There are a couple of ways of describing where exactly he comes from and why exactly he was created. While we're not entirely sure who created him, we have enough memories to explain where he originates, and how he was used.
Similarly to how predators on the current-day internet use certain online spaces to trade tips for abusing children and to organize similarly illegal activities, communities like this existed on the old web. However, some of them were more niche in their focus and more convoluted in their methods of abuse.
Our adoptive father found one or multiple such communities thanks to some online searches he was doing related to fact that we were displaying possible signs of a dissociative condition.
The communities in question were, in short, dedicated to abusers who were abusing people, including children, with DID or other dissociative conditions. Similarly to a darker version of how our system participates in build-a-headmate templates in the current day, these groups would write similar things intended to serve as guides for getting their victims to split certain headmates on purpose.
The goals of the abusers varied, but basically, the idea was that they wanted to get away with abusing someone with amnesia or with different personality states, and they traded guides and advice on how to get their victims to split alters who were easier to abuse, including stories about characters who were meant to be introjected into the victim's systems and then abused.
Many alters in our system, particularly Bryan's Supercluster, are either from these stories, split in relation to innerworld events involving headmates from those stories, or are rebuilt from headmates who were originally from those stories.
While we genuinely believed we were creating our own character when we created the Troy Razor character, and we believed that Trevor was a new split when he became known to us in the context of this OC, we were actually remembering a character that someone online had created and that our abuser had told us about to abuse us with, and Trevor was coming back from earlier in our childhood.
This obviously gives the character of Troy a complicated legacy.

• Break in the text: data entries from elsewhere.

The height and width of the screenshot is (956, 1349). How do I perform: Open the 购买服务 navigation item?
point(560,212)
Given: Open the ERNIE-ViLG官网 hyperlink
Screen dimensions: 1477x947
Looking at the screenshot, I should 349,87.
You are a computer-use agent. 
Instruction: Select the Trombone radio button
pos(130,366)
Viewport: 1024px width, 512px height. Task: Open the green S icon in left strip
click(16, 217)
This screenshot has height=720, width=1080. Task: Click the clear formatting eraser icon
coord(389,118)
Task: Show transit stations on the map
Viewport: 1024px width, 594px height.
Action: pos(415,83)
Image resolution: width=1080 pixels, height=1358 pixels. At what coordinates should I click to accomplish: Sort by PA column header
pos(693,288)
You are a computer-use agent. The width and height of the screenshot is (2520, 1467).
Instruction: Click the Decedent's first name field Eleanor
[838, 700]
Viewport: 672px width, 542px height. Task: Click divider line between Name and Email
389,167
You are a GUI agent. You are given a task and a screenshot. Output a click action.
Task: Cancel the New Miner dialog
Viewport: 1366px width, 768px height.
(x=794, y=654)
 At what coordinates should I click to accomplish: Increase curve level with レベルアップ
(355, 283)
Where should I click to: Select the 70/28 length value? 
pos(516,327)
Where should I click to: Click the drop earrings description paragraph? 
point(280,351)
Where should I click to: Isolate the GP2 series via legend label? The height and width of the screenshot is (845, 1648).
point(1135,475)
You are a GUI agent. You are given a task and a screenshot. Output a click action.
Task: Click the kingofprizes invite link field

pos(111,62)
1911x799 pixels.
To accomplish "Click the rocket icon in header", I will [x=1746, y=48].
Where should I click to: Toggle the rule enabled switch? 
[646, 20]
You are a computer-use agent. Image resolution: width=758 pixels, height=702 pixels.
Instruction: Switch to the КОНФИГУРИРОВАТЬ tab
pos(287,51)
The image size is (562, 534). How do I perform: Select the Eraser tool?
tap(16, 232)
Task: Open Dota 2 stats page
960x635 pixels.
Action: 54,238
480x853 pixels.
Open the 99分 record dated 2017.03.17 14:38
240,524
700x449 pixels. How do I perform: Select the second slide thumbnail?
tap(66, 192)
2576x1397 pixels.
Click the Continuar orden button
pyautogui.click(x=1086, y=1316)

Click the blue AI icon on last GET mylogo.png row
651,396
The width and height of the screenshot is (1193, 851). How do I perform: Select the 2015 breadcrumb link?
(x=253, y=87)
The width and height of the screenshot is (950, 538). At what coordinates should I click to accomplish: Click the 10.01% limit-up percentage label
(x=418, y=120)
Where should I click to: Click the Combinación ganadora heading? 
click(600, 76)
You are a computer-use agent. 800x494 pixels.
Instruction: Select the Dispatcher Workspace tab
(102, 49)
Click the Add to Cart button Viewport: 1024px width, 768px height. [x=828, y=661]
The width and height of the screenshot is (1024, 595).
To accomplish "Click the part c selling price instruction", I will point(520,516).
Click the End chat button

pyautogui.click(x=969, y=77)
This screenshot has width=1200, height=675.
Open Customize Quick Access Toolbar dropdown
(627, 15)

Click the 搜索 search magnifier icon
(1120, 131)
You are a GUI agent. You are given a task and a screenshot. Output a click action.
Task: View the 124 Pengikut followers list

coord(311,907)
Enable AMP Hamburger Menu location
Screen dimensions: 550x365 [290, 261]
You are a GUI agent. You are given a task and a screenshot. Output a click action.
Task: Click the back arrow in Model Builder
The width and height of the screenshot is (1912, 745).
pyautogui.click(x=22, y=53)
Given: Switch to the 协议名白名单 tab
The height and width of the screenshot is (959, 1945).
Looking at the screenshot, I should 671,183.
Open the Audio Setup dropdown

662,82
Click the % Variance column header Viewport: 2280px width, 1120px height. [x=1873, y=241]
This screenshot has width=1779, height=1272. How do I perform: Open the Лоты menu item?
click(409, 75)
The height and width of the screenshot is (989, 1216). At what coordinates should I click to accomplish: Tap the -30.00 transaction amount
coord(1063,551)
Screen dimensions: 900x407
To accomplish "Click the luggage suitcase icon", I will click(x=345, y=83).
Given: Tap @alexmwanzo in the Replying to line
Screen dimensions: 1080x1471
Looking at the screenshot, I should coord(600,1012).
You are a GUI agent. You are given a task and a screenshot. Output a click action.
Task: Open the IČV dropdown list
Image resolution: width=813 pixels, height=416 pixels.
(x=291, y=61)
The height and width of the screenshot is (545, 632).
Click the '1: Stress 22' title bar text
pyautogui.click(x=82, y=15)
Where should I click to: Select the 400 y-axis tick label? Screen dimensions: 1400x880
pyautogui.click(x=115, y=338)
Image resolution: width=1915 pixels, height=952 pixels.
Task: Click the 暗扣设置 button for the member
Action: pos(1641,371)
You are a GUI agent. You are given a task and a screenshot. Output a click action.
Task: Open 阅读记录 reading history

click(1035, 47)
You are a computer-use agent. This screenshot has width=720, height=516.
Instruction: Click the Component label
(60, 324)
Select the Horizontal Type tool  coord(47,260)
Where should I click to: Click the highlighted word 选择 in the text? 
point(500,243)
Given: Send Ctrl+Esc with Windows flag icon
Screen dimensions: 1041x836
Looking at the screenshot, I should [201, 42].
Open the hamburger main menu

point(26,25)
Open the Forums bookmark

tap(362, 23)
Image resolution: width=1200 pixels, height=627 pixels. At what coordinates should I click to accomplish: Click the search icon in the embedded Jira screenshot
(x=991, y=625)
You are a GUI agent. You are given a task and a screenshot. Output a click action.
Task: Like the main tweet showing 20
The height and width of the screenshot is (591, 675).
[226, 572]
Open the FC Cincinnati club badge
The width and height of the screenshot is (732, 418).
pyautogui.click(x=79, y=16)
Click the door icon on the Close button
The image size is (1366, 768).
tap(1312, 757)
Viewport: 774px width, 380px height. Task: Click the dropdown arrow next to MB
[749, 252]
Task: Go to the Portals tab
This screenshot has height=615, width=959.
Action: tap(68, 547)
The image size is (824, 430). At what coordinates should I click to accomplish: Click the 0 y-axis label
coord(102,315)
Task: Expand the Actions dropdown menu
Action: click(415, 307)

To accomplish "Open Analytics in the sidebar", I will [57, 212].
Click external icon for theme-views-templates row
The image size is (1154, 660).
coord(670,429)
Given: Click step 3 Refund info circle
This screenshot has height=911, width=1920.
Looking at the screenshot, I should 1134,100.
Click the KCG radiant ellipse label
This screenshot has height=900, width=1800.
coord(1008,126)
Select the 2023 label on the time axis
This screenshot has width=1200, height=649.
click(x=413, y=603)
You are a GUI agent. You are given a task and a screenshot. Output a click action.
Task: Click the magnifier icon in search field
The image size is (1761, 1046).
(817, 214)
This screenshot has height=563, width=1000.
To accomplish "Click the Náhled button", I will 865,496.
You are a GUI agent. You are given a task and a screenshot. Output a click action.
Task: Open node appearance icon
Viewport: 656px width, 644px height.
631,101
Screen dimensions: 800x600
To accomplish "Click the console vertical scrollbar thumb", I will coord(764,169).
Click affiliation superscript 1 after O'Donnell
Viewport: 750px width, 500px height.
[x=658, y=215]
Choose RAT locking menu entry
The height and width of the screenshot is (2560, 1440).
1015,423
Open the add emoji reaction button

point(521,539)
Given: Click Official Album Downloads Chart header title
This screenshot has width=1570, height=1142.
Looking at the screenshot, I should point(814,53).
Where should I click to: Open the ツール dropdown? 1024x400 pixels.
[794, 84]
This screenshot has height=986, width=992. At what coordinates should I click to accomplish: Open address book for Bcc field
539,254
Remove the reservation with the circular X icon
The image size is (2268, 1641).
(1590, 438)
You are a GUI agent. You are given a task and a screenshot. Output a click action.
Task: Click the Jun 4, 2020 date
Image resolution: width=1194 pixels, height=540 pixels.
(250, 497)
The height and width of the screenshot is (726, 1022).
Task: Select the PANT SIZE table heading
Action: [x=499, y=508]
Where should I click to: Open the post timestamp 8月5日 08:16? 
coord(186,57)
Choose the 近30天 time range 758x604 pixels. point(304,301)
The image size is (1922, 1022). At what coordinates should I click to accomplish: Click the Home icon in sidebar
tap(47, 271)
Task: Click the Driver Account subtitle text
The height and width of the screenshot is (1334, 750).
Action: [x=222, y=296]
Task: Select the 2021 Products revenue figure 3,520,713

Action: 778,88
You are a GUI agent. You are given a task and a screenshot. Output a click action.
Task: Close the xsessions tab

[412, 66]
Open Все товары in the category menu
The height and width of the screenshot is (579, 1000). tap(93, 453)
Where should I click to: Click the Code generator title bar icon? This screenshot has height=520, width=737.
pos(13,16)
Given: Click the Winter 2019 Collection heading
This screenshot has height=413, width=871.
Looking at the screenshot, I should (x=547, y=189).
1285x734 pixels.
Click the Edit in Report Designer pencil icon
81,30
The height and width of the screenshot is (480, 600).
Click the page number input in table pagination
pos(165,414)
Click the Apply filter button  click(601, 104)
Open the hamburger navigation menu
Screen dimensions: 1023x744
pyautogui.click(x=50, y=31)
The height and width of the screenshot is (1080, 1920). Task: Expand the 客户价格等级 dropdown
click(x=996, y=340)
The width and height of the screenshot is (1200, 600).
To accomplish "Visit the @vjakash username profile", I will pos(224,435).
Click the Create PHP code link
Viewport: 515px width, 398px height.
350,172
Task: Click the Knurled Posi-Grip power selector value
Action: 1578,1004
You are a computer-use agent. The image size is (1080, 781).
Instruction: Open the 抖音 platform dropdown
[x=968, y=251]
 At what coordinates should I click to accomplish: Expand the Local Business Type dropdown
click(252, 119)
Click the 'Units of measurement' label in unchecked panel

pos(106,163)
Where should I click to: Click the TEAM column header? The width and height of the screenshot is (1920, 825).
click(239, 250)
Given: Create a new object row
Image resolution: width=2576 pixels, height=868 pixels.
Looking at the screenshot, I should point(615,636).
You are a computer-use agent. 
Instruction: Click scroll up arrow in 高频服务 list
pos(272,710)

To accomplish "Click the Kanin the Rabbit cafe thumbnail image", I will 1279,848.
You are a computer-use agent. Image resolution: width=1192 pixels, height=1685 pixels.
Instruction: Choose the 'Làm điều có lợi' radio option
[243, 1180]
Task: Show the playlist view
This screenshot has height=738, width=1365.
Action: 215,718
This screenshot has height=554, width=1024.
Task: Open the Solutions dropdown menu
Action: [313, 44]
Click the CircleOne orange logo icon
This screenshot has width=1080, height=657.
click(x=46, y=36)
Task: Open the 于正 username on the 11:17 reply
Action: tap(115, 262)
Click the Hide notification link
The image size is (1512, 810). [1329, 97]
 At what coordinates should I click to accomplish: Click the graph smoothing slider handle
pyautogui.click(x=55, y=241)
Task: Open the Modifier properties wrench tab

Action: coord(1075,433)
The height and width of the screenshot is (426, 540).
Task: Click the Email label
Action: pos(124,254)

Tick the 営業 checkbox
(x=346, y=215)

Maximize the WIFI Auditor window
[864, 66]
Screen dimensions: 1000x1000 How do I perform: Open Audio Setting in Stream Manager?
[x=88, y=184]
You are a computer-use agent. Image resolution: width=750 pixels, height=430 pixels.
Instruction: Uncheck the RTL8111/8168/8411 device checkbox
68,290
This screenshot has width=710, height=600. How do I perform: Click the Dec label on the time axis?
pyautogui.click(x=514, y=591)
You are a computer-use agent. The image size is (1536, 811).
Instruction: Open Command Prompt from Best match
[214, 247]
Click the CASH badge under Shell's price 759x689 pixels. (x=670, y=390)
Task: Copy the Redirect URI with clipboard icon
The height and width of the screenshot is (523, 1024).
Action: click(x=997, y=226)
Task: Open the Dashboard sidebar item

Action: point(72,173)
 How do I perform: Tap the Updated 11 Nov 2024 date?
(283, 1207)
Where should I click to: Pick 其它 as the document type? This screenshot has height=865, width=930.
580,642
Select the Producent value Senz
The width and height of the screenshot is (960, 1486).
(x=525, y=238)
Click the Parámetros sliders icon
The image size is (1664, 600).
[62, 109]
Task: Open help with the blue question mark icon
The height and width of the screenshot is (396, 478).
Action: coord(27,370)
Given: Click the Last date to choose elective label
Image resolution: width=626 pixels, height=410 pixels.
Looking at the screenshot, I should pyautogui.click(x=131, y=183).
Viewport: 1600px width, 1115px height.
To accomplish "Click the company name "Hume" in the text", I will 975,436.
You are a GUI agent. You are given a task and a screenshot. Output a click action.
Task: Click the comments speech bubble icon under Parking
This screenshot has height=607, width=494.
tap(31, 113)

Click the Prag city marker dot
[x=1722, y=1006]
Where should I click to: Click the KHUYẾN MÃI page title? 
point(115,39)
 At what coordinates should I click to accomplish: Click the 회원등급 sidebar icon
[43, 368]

While many people will tell you that fiction is inherently morally neutral, many people will also tell you that everything always has exceptions. A character originating from a story that was created for the purpose of harming others may be such an exception.
However, our system sees it with a perspective that bears in mind that Troy isn't just a character, he was meant to become real by way of being introjected into people's systems. We fell in love with the character before knowing his origins, and if we rejected him because of where he came from, we feel like we're saying that any headmate in any system who was abused with the same story is inherently unworthy of love.
Furthermore, in our current iteration of the self-ship with Troy, he is someone who was abused in similar ways to us with regards to being told a certain story with the intention to get him to split headmates from it. However, it was in different ways that included him developing a public offline identity that was much more similar to the character from the story than we've ever presented in person, to the point where he has the same name and comes off as pretty much the same person.
While we know the character of Troy comes from a dark place, we also see him as more than how he originated. This is especially true in the retooled version of him in which we explicitly use the character to examine our trauma. Some people may be uncomfortable with knowing the character has these origins and we self-ship with him, but we see it as no more unpleasant than if someone who was sexually abused still enjoys sex.
While we may never meet someone who had the exact same experience as we did, since the online groups associated with our abuse were so small and niche, self-shipping with Troy as a character with similar experiences as us gives us the feelings of understanding and comfort we would get from actually meeting someone like that. Loving him is loving the parts of us that were created just to be hurt and mistreated and showing them that were is so much more to life than why they were brought into it.